*SHORT EXERCISE*
Reproduce every line of the items in full, starting at the first line and ending at the line that contains "pyautogui.click(x=727, y=121)", with both ends included. Offset each coordinate in the answers by 87.

--- EXTRACTED DATA ---

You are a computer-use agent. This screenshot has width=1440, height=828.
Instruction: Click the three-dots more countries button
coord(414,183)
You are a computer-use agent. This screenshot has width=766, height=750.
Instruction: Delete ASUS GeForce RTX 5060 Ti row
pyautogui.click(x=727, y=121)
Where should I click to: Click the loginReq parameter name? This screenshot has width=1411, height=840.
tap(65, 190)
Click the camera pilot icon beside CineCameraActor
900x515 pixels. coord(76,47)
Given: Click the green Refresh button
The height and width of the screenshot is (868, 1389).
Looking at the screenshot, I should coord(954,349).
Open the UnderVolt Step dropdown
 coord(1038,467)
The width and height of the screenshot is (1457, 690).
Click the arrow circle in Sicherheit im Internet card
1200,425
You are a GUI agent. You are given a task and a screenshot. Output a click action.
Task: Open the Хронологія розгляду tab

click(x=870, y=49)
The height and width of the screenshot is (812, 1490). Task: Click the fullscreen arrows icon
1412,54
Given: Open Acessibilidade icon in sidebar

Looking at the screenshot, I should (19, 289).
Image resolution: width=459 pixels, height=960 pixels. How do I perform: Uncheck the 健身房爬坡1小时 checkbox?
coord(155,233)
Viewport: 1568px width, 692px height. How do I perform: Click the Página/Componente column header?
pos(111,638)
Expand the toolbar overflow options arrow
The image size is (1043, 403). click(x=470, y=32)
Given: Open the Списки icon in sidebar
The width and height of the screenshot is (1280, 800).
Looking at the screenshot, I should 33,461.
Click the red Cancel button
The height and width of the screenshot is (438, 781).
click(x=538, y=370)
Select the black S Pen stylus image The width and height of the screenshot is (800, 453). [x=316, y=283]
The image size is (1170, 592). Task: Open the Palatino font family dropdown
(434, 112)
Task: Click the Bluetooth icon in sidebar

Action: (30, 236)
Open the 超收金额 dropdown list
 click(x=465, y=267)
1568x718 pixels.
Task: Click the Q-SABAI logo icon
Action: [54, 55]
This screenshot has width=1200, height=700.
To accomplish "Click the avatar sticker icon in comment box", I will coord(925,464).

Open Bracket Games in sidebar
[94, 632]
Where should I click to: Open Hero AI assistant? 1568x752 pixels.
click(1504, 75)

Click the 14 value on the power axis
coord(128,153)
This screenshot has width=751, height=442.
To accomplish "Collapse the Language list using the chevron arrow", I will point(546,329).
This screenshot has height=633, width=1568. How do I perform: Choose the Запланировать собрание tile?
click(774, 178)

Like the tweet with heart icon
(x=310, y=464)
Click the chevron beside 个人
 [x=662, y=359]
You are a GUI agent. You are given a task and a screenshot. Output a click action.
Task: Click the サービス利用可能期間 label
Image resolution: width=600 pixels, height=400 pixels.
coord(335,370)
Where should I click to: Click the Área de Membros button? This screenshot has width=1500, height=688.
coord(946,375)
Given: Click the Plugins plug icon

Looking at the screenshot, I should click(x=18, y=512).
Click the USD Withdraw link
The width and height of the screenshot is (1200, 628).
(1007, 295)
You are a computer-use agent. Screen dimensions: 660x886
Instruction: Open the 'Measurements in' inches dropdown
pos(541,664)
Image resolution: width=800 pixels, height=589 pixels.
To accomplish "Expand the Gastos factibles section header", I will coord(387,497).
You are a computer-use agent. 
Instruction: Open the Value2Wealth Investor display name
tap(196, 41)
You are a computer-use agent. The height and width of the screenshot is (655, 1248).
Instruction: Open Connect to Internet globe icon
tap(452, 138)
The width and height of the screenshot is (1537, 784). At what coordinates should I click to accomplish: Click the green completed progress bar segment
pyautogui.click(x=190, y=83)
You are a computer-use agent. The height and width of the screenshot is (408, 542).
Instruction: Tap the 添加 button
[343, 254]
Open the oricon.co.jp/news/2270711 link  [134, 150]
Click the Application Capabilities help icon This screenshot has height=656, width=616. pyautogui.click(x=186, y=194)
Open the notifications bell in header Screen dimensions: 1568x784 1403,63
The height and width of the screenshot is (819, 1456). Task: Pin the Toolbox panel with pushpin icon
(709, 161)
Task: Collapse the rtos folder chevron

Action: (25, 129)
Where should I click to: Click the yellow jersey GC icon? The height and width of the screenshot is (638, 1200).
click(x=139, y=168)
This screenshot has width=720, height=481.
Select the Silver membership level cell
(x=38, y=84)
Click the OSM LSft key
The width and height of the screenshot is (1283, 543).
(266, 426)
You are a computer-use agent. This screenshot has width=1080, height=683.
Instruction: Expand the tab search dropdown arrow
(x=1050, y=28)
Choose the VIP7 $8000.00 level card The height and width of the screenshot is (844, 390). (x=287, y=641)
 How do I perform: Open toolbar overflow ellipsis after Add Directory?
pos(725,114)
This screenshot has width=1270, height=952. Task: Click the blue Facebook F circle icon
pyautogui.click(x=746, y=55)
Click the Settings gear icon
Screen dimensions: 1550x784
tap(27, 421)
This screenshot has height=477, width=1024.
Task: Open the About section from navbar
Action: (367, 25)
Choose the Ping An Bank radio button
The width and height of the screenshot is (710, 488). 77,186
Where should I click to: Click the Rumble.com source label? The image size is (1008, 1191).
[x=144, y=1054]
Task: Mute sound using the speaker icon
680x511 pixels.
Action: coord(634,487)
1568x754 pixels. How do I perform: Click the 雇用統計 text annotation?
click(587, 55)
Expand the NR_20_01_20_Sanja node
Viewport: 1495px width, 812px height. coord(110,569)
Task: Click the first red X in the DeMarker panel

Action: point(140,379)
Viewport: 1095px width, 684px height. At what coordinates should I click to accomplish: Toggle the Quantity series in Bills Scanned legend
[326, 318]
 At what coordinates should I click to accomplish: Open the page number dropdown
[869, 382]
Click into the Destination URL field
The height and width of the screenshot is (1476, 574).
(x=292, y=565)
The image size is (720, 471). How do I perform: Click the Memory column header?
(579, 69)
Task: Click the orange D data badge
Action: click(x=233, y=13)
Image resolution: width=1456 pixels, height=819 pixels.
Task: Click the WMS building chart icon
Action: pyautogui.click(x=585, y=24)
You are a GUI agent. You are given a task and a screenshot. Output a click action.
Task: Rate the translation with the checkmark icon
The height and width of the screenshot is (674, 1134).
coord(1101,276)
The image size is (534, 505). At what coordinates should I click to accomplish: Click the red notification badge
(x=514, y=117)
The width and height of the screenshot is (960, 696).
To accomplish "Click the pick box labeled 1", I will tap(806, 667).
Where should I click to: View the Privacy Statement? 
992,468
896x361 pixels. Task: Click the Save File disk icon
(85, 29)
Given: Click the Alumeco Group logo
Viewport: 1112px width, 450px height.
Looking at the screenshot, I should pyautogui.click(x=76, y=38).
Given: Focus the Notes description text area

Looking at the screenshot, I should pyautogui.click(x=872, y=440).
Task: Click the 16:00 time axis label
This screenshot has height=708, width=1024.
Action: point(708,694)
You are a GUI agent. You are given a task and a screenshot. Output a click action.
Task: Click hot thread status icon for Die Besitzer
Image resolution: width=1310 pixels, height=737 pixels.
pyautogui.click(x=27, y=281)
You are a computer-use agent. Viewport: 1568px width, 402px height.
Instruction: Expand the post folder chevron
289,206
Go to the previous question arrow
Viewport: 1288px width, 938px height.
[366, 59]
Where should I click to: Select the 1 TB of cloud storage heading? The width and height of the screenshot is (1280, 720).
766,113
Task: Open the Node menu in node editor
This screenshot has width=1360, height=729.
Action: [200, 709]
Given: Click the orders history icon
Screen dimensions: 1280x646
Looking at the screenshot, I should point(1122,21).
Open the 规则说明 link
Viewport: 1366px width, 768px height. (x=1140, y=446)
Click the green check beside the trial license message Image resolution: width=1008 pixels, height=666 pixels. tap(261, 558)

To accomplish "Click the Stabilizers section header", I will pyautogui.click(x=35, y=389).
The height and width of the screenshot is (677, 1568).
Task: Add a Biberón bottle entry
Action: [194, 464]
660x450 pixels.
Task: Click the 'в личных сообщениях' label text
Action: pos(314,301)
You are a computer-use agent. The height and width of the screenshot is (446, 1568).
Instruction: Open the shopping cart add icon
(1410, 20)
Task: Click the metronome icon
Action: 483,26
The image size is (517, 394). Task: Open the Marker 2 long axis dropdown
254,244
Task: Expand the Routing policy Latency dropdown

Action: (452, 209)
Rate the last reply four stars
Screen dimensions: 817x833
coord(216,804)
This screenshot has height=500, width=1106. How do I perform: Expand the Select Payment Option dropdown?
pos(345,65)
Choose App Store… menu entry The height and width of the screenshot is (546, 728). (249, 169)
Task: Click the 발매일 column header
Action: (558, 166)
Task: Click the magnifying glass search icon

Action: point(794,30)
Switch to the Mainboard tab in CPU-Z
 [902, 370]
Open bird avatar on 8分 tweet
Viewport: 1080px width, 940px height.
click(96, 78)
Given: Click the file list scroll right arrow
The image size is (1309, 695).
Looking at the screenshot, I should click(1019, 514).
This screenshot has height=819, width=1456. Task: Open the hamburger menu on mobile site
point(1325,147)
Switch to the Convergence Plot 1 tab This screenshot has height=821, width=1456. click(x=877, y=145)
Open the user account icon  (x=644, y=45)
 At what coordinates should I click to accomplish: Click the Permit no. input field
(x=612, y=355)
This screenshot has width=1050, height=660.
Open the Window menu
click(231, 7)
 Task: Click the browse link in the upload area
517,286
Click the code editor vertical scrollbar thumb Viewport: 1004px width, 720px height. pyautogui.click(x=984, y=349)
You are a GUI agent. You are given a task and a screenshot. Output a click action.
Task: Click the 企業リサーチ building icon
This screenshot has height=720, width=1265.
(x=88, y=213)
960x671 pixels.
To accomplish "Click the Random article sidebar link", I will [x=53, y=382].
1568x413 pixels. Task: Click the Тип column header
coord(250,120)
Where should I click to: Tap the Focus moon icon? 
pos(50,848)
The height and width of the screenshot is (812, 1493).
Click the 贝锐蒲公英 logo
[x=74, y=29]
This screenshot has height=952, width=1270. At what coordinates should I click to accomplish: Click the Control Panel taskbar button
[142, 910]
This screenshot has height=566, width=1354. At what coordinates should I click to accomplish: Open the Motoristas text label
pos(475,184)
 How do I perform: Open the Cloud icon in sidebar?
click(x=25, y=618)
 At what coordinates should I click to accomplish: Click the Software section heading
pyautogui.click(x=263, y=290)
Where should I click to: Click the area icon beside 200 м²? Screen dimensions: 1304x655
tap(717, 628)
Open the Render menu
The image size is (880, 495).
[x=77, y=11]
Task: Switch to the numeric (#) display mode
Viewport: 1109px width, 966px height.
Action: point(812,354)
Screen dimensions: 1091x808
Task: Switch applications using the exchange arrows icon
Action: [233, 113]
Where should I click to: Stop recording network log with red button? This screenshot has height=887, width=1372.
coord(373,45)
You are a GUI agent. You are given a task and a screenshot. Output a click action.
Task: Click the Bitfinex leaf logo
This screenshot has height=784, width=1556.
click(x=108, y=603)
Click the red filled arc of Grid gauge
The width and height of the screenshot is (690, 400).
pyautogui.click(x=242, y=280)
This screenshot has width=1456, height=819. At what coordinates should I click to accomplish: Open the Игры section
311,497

---

*TASK RESULT*
You are a computer-use agent. This screenshot has width=1440, height=828.
Instruction: Click the three-dots more countries button
coord(501,270)
You are a computer-use agent. This screenshot has width=766, height=750.
Instruction: Delete ASUS GeForce RTX 5060 Ti row
pyautogui.click(x=814, y=208)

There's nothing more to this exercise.